One thing's for sure: You'll never discover truly great investments unless you actively look for them. Let's discuss the ideal qualities of a perfect stock, then decide whether Alliance Resource Partners (Nasdaq: ARLP ) fits the bill.
The quest for perfection
Stocks that look great based on one factor may prove horrible elsewhere, making due diligence a crucial part of your investing research. The best stocks excel in many different areas, including these important factors:
- Growth. Expanding businesses show healthy revenue growth. Although past growth is no guarantee that revenue will keep rising, it's certainly a better sign than a stagnant top line.
- Margins. Higher sales mean nothing if a company can't produce profits from them. Strong margins ensure that a company can turn revenue into profit.
- Balance sheet. At debt-laden companies, banks and bondholders compete with shareholders for management's attention. Companies with strong balance sheets don't have to worry about the distraction of debt.
- Moneymaking opportunities. Return on equity helps measure how well a company is finding opportunities to turn its resources into profitable business endeavors.
- Valuation. You can't afford to pay too much for even the best companies.
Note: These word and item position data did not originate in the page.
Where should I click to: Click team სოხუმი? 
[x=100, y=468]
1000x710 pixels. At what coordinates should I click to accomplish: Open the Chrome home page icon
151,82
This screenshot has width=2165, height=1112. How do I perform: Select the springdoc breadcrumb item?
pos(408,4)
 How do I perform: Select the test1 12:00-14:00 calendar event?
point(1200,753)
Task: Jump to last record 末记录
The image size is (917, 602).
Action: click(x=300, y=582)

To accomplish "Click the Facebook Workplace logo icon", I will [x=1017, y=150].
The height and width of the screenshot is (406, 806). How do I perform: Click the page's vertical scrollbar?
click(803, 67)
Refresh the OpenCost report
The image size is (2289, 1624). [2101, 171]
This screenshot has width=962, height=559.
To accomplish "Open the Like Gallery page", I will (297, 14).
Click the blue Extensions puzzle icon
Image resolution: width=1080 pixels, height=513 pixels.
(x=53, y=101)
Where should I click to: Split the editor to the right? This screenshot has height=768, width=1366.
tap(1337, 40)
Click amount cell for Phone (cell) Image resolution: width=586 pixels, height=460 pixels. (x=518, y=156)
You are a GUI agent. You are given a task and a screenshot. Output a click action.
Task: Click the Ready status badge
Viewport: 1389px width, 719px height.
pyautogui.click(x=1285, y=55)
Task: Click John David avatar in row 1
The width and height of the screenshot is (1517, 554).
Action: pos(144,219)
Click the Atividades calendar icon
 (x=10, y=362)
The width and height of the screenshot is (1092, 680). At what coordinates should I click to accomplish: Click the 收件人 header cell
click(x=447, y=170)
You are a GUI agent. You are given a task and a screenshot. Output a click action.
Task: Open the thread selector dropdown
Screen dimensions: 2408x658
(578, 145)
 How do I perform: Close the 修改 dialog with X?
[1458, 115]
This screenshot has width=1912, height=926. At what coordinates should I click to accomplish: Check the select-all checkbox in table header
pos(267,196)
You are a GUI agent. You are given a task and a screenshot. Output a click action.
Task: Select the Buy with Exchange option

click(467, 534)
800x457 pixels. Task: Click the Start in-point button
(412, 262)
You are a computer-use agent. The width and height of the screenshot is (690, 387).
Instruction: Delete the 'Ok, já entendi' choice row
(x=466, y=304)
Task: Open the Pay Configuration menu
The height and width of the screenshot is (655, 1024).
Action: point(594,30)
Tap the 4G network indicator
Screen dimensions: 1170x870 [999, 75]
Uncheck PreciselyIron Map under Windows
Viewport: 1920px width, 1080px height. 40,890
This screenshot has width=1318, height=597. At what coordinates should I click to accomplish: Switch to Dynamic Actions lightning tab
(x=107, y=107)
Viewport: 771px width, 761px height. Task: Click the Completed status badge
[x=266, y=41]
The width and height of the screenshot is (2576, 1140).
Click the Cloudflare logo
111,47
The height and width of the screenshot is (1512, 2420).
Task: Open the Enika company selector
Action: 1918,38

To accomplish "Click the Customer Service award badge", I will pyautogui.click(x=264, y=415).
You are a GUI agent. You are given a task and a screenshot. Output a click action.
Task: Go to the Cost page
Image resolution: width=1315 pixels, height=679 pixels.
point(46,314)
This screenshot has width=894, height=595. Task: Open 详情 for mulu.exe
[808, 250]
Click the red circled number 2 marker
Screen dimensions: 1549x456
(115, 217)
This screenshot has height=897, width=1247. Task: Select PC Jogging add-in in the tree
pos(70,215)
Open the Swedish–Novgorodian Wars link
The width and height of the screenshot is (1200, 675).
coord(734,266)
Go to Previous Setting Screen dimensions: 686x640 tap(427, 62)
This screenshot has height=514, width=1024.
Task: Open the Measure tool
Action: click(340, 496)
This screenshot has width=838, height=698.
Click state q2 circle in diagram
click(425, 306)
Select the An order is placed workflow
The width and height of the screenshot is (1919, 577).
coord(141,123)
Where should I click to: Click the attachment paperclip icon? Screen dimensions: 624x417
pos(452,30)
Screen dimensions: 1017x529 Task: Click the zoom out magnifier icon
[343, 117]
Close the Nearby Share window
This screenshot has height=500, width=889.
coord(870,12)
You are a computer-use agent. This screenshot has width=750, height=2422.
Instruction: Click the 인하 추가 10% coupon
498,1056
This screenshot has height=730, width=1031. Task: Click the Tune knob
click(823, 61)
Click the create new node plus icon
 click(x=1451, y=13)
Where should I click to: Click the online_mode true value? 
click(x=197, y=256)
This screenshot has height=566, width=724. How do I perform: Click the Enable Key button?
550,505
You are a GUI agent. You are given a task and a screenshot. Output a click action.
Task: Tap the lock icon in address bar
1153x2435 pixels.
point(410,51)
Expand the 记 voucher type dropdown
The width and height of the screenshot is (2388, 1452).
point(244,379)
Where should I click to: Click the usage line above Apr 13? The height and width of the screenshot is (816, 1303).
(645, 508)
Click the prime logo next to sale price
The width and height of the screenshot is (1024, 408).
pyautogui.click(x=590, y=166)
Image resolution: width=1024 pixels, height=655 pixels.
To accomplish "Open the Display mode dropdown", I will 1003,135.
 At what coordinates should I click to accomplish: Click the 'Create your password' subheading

By using normalized figures, you can see how a stock's simple earnings multiple fits into a longer-term context.
- Dividends. For tangible proof of profits, a check to shareholders every three months can't be beat. Companies with solid dividends and strong commitments to increasing payouts treat shareholders well.
With those factors in mind, let's take a closer look at Alliance Resource Partners.
What We Want to See
Pass or Fail?
|Growth||5-Year Annual Revenue Growth > 15%||13.4%||Fail|
|1-Year Revenue Growth > 12%||28.9%||Pass|
|Margins||Gross Margin > 35%||34.8%||Fail|
|Net Margin > 15%||16.0%||Pass|
|Balance Sheet||Debt to Equity < 50%||142.7%||Fail|
|Current Ratio > 1.3||3.24||Pass|
|Opportunities||Return on Equity > 15%||79.5%||Pass|
|Valuation||Normalized P/E < 20||12.98||Pass|
|Dividends||Current Yield > 2%||4.7%||Pass|
|5-Year Dividend Growth > 10%||14.2%||Pass|
|Total Score||7 out of 10|
Source: Capital IQ, a division of Standard and Poor's. Total score = number of passes.
With seven points, Alliance Resource Partners is powering up shareholders toward perfection. The company has benefited from rising energy prices, and with the future of nuclear energy called into question by the Japanese disaster, the coal producer may prove to have a second wind.
Alliance produces coal primarily to turn around and sell it to utilities, which then use it to generate electricity. It's structured as a master limited partnership, which gives it certain tax benefits over regular corporations. In addition, it's the reason Alliance has a much higher dividend yield than competitors Arch Coal (NYSE: ACI ) , Peabody Energy (NYSE: BTU ) , and CONSOL Energy (NYSE: CNX ) .
In fact, it's Alliance's dividend that makes it stand out from the pack. Over the past 10 years, the company has increased its payout a whopping 25 times. The frequent raises also contribute to its fast dividend-growth rate.
Of course, dividends are worthless if a company doesn't have earnings to back them up. But Alliance scores well in that regard as well. In its most recent quarter, the company posted 11% revenue growth, with net income rising by almost 28%. Those impressive returns have captured the attention of coal investors.
With the leverage necessary to produce such massive returns on equity and the ups and downs of any commodity business, Alliance may never reach perfect-10 status. But if you're looking for solid, growing income and good prospects for future growth, you could certain do worse than Alliance.
No stock is a sure thing, but some stocks are a lot closer to perfect than others. By looking for the perfect stock, you'll go a long way toward improving your investing prowess and learning how to separate out the best investments from the rest.